→ **PROBLEM TO WORK ON**:
In the data below, find the lines containing "with" and say how many there are, nothing more.

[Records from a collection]
* * *
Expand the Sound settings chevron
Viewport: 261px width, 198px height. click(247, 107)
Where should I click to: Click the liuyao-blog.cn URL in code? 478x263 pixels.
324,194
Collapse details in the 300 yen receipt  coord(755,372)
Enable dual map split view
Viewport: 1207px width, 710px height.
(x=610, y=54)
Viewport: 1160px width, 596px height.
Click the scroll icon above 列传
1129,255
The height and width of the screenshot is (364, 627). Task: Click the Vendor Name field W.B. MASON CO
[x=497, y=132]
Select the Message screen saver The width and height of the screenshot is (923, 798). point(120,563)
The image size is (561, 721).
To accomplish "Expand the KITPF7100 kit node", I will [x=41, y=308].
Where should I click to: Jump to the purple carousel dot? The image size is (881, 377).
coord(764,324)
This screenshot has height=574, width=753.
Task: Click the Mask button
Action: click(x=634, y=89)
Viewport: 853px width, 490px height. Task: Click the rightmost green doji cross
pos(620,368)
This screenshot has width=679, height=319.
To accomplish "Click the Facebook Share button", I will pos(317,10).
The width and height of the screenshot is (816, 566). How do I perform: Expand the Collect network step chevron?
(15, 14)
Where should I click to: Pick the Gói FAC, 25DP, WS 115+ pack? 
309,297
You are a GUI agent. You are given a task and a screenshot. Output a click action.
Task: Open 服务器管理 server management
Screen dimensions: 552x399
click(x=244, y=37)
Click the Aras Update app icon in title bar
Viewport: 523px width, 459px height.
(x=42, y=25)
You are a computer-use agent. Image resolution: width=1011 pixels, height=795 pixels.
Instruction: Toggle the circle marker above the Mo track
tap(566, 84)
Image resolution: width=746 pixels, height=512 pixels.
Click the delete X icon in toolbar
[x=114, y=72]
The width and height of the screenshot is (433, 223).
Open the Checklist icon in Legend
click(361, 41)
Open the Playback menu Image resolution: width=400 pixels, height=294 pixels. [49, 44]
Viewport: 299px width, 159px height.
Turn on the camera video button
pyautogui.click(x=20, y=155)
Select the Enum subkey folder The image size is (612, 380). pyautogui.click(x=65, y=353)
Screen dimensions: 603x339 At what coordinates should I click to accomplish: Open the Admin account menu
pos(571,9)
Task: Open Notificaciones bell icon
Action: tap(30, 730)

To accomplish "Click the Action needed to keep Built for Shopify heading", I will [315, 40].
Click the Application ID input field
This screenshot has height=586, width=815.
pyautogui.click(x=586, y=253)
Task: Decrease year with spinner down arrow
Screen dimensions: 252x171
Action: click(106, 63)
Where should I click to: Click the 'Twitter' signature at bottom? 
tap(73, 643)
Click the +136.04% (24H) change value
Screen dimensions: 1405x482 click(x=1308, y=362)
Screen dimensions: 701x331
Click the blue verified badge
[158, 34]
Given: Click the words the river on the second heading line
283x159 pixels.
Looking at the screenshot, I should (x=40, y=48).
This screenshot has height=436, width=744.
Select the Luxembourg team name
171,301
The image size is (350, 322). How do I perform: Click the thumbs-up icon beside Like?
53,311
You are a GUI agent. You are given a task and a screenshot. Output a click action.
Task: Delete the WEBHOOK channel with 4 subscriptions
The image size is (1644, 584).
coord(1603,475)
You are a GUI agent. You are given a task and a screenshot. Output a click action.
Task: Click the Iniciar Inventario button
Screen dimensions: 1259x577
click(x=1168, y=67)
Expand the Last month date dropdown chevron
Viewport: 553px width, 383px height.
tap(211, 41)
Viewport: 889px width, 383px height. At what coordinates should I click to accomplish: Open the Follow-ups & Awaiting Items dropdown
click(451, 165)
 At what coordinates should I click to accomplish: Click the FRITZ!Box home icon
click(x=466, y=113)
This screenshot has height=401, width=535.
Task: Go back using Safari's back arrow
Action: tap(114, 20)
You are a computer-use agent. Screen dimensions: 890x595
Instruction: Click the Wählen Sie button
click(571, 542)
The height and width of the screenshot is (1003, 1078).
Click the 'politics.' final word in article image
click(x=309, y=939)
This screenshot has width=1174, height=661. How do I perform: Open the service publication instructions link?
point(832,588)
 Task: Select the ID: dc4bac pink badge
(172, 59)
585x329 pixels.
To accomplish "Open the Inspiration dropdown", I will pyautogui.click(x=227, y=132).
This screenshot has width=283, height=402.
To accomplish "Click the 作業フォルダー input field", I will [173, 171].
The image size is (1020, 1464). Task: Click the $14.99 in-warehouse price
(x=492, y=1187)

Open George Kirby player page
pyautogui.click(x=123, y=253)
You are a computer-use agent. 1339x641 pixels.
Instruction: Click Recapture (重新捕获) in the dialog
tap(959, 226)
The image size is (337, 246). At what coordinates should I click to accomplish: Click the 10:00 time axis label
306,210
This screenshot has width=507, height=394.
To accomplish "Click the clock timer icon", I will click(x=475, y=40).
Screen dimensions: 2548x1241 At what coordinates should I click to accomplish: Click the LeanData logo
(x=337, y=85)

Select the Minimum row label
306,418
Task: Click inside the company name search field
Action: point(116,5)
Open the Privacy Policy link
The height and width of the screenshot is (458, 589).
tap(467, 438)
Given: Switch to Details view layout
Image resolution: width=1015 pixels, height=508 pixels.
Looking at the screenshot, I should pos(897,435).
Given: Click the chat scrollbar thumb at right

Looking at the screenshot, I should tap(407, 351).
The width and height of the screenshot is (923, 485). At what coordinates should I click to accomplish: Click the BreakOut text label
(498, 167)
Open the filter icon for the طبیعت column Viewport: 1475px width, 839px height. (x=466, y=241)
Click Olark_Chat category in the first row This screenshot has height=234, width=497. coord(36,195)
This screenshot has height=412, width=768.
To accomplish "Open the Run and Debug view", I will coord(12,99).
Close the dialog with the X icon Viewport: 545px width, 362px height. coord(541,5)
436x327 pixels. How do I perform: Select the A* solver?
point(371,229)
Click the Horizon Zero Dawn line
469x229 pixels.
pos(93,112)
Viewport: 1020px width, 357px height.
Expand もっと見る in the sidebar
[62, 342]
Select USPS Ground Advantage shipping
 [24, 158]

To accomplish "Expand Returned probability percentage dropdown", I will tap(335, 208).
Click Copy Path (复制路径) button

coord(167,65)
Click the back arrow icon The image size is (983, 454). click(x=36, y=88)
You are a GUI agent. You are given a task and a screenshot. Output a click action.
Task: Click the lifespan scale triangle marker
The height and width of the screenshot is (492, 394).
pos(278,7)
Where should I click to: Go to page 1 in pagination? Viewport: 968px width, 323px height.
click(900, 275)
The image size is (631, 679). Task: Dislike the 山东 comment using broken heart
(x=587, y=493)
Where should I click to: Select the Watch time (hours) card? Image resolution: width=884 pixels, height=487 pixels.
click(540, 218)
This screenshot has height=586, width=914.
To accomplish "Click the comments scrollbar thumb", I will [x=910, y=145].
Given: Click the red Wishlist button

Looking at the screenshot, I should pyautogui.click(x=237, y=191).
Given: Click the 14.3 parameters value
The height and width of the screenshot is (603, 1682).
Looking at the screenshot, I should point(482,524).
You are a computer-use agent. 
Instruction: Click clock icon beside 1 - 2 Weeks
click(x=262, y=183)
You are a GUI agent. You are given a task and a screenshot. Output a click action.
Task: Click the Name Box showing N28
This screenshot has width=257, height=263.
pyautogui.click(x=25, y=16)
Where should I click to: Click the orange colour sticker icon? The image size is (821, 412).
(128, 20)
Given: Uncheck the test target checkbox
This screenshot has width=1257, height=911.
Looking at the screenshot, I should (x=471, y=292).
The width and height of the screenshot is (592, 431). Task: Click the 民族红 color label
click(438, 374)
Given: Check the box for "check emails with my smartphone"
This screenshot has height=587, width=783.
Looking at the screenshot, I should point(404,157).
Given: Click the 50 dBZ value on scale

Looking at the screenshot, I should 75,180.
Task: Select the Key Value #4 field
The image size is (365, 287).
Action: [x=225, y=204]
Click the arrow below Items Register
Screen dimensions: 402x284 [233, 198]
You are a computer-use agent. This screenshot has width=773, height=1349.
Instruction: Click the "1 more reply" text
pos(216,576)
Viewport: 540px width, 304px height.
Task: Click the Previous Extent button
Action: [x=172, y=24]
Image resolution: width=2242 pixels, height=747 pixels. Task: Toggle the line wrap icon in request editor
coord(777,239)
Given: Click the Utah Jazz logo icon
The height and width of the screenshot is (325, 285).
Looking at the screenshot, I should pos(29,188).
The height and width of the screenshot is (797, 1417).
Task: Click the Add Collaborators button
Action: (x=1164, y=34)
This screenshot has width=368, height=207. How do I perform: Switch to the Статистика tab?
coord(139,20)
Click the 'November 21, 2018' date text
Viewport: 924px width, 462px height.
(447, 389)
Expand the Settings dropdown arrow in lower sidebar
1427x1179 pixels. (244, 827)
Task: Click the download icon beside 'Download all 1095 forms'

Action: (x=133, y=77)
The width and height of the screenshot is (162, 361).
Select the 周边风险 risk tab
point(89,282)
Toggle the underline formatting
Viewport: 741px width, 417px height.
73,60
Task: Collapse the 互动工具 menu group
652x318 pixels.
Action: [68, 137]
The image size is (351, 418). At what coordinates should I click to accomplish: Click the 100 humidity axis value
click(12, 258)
* * *
→ **RESULT OF THE TASK**:
4